Breaking the limitations

Future iterations of ChatGPT will increase these limits, but to do some really innovative work involving huge volumes of data such as suggesting how to implement changes to Salesforce based on requirements, the org configuration, and the Well-Architected Framework, we need to use some alternative approaches.

Architecting an advanced GPT app

But Generative AI (often referred to as GPT) has the potential to parse huge volumes of contextual data and not rely on the facts that OpenAI’s LLM has been taught. But we need to be able to get over the token limitation.

GPT technologies

There are technologies that are able to apply GPT to large data sets; semantic databases like PineCone and agent frameworks like AutoGPT.

  • Semantic databases enable large text datasets to be uploaded and stored as numbers. Then GPT can make queries to pull back a small, relevant set of data to solve the problem it has been asked.
  • Agents can be developed for specific use cases. For example a “User Story Agent” or a “Solution Agent”. They are told the resources they can access (app queries via APIs, semantic databases, LLMs etc). The agent does the following, using GPT as a helper
    • It takes the prompt and asks GPT what resources it needs to use to solve it
    • It asks GPT to create a task list of the actions to take
    • For each task, it gets GPT to provide the queries for the resources 
    • It executes the tasks to get results by using GPT. 
    • It uses GPT to  assess if the result solves the question, and if it doesn’t it goes back to GPT to create a different approach
    • It collates the results and asks GPT to structure them as the result.

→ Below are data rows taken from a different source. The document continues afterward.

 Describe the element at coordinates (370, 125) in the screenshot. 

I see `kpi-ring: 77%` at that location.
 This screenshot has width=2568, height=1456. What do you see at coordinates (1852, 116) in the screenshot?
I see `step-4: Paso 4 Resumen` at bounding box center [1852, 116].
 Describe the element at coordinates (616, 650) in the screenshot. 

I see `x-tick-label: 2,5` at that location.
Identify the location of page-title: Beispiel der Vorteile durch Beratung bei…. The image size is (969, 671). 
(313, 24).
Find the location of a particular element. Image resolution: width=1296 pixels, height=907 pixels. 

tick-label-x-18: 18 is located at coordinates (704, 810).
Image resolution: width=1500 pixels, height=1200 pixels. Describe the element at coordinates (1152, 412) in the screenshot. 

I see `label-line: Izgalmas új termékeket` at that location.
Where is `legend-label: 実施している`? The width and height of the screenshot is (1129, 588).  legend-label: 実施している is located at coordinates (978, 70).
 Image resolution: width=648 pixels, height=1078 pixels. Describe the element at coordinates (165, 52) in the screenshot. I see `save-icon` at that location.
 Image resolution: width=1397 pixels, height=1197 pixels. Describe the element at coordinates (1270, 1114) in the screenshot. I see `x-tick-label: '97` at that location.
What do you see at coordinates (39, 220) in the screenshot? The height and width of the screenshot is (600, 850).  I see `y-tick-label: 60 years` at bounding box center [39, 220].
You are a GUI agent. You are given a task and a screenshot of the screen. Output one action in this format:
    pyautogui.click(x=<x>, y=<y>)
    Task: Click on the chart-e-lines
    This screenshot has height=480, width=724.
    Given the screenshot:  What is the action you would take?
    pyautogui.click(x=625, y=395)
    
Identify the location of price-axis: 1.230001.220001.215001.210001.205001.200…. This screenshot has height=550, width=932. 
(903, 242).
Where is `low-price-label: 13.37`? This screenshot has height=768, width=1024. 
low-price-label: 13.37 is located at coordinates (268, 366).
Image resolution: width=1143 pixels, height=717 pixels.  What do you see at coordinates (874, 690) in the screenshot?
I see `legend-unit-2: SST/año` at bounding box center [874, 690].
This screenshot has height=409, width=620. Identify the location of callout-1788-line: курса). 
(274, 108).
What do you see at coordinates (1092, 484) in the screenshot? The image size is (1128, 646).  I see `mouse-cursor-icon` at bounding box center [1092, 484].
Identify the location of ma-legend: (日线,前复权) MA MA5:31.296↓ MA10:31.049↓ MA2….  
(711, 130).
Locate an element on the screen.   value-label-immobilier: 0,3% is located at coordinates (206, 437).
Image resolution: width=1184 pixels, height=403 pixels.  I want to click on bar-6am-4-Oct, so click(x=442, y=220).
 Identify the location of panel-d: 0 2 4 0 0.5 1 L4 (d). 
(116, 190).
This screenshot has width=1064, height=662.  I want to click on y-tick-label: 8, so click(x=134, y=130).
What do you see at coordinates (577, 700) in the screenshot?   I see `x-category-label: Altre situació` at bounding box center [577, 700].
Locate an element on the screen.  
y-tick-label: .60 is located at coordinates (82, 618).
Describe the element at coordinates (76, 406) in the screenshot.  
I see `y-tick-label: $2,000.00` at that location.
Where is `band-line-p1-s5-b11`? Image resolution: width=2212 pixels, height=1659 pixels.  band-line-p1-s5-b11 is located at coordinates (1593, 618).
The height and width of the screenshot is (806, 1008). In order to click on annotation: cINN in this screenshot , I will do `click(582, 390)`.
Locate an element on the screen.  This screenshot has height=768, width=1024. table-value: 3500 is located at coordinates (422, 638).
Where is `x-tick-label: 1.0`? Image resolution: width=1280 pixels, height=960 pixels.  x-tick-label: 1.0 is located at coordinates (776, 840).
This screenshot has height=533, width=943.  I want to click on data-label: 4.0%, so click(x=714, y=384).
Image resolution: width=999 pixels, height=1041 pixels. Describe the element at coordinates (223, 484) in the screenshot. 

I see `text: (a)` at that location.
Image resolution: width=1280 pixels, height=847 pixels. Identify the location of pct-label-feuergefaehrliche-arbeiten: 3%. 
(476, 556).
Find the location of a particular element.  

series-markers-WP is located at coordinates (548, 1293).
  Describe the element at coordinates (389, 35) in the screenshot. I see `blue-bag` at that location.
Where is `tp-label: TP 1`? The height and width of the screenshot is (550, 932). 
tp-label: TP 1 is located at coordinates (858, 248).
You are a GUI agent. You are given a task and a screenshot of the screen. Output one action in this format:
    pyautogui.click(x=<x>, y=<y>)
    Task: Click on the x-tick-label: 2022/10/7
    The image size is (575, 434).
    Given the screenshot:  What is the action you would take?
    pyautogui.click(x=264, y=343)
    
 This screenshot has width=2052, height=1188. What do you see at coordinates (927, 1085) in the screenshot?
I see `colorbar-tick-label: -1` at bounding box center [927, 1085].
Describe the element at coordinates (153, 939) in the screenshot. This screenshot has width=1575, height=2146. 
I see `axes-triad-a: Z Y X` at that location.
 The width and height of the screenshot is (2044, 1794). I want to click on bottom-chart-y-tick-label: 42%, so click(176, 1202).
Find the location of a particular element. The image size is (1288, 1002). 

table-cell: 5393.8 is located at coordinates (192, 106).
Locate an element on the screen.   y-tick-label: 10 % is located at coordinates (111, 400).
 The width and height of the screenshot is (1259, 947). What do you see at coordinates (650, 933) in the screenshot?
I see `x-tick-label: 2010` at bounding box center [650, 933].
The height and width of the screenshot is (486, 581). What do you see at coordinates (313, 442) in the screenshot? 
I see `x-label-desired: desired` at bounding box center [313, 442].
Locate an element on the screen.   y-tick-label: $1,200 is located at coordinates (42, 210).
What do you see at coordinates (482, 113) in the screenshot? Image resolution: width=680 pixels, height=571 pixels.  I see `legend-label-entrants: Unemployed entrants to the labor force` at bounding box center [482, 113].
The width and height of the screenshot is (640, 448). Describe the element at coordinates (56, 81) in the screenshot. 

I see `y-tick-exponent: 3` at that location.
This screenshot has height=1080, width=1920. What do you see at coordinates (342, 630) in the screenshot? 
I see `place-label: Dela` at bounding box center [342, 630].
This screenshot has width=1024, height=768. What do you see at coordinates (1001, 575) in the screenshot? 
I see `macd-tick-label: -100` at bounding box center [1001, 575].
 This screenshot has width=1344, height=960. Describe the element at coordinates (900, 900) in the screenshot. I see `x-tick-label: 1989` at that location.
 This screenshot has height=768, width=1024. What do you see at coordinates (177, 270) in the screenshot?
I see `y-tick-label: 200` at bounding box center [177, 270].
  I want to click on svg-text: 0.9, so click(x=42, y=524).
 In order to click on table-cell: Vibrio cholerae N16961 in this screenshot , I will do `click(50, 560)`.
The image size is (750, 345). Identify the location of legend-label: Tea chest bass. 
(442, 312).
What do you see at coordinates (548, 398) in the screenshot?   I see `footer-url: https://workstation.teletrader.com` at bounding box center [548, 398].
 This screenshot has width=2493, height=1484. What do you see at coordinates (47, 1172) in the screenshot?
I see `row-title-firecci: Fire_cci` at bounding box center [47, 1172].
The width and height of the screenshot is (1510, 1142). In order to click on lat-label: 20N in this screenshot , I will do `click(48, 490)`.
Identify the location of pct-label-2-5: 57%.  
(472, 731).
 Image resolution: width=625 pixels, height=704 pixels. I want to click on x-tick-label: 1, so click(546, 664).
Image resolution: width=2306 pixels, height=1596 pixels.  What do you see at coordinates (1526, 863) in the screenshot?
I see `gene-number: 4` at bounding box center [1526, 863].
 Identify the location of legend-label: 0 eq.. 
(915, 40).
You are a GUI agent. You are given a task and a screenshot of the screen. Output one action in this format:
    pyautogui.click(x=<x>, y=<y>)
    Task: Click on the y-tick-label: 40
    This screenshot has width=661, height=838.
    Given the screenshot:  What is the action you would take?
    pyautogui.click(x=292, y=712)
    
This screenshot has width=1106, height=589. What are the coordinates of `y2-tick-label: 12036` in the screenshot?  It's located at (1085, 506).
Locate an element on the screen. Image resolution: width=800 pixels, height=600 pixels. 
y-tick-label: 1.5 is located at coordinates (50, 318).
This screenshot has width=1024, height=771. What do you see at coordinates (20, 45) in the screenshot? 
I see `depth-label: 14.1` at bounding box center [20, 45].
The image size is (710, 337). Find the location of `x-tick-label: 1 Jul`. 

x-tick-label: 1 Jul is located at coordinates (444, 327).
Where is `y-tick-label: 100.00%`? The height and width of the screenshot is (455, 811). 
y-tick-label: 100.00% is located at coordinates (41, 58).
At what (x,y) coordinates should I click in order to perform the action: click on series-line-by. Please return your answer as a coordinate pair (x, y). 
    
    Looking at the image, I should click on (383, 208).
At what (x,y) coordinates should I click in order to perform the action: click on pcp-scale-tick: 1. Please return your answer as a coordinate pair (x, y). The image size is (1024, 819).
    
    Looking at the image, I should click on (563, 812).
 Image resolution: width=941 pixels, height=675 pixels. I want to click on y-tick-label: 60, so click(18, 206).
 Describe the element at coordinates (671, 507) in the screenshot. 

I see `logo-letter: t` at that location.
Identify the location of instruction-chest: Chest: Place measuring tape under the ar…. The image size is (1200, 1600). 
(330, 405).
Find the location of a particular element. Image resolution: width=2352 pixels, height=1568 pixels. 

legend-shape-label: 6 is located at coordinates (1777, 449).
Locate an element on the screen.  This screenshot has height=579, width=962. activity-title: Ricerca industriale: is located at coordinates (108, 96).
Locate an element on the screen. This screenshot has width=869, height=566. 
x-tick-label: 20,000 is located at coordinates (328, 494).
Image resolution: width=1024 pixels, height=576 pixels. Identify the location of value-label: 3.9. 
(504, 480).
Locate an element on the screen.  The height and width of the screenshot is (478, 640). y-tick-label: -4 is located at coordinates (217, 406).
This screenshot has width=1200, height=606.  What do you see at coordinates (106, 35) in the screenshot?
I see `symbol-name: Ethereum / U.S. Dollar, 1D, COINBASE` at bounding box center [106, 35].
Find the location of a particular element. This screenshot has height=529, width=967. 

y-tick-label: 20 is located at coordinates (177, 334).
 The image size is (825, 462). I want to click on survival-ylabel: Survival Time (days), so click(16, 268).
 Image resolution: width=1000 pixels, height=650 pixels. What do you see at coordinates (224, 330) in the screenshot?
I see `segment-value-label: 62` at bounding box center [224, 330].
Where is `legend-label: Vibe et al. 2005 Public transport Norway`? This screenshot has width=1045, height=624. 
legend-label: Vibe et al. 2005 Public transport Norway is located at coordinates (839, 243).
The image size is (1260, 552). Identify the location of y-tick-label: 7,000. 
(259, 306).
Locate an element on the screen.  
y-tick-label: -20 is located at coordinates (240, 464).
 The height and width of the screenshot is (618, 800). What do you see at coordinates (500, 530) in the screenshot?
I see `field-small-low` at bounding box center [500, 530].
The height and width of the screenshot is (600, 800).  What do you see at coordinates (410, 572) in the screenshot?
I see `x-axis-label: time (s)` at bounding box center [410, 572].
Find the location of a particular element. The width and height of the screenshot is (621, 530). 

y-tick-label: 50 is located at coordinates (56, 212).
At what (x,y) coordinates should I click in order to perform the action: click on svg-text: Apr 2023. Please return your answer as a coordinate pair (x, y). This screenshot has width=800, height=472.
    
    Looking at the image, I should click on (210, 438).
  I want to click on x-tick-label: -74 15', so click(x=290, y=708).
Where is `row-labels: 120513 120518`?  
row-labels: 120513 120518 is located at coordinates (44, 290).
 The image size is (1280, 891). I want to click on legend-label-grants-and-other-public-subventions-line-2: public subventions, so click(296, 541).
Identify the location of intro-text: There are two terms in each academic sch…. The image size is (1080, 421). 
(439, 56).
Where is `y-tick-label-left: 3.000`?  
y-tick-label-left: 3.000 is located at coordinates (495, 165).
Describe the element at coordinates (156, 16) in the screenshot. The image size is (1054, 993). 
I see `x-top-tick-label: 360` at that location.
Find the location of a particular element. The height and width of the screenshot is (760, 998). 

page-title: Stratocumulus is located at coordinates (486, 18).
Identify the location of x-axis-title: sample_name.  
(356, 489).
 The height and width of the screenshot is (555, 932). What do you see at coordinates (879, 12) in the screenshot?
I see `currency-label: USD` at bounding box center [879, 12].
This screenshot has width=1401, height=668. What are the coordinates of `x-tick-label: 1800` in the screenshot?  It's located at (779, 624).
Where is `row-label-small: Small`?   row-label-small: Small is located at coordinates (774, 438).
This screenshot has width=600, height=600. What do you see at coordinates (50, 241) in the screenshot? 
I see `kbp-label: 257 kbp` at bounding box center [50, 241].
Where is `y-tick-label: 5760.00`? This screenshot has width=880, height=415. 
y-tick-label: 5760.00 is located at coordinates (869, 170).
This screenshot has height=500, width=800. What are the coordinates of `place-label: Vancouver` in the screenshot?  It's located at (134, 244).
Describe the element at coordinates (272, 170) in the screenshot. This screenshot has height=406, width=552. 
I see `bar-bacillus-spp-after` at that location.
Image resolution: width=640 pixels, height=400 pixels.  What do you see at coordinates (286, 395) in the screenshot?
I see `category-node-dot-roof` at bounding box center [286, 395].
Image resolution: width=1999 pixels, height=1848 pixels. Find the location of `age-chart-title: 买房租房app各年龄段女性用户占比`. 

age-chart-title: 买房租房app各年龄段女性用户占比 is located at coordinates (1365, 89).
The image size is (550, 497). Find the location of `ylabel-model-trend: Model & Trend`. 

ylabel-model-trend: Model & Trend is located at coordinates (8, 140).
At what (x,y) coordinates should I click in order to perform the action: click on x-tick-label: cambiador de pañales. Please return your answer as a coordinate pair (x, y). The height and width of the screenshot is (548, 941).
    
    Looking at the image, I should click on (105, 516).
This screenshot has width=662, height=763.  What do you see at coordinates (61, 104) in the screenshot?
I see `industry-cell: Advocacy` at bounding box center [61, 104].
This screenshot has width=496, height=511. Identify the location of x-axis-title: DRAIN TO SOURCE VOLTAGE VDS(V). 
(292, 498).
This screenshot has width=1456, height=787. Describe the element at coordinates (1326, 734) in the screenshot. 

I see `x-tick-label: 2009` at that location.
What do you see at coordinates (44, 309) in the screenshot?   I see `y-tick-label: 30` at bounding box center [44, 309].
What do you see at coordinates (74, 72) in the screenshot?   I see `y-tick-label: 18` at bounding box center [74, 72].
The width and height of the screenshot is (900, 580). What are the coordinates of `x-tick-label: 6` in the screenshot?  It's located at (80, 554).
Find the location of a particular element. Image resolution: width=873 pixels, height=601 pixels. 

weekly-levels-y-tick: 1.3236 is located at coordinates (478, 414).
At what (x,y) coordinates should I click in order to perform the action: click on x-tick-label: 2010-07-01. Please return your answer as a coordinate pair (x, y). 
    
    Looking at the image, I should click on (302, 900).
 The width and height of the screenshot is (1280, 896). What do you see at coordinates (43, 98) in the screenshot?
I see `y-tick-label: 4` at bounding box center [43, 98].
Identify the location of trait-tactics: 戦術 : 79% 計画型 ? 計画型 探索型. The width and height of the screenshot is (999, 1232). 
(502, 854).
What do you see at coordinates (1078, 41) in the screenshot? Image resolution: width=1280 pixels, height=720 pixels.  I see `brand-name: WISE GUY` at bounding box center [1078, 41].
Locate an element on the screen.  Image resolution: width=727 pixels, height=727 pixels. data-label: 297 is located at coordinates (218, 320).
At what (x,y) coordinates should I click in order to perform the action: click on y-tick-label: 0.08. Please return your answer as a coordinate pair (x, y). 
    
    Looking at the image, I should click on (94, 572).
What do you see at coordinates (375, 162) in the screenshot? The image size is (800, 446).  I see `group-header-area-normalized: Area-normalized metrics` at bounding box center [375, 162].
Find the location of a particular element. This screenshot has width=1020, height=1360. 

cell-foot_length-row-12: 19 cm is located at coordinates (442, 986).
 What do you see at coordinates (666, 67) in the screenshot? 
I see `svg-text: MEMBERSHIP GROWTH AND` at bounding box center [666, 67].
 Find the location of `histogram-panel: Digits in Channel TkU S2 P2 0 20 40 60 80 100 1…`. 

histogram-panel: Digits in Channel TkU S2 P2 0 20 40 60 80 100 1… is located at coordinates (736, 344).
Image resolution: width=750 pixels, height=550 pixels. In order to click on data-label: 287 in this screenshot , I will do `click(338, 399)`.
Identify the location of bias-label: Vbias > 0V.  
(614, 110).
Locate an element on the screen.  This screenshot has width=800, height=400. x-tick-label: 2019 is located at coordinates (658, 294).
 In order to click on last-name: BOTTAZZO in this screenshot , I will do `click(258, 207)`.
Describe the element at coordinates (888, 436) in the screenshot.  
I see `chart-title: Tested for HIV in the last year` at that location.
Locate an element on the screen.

Pulling the pieces together

To make this work, you need to maintain the semantic databases and tune it for the type of problems you are trying to solve. For example, if it is being used to query the org configuration, it needs to be updated every time you make changes to the org metadata or documentation. But you also need to consider what org config information you are going to store. Too little and the results are meaningless. Structured the wrong way and the volume of data returned from the query overwhelms GPT.

You need to wrap the agent with an app that has a UI to capture the prompt and potentially give it context by querying other data so it does not need to be typed in. For example, if you are asking it to write a user story, and it is being launched from an activity box on a UPN process map, then there is a lot of context that it already has; process activity description, resources, inputs and outputs, attached notes. 

Finally, you need the app to display the result and do something with it. In my user story example, it will create a user story with acceptance criteria for every resource on each activity box within the scope. It will store them, and also attach them to the related activity box. 

Taking this example a little further. The app then takes each user story, accesses the semantic database with your org configuration, and the semantic database with the Salesforce Well-Architected Framework, and based on this suggests the best way to implement the changes.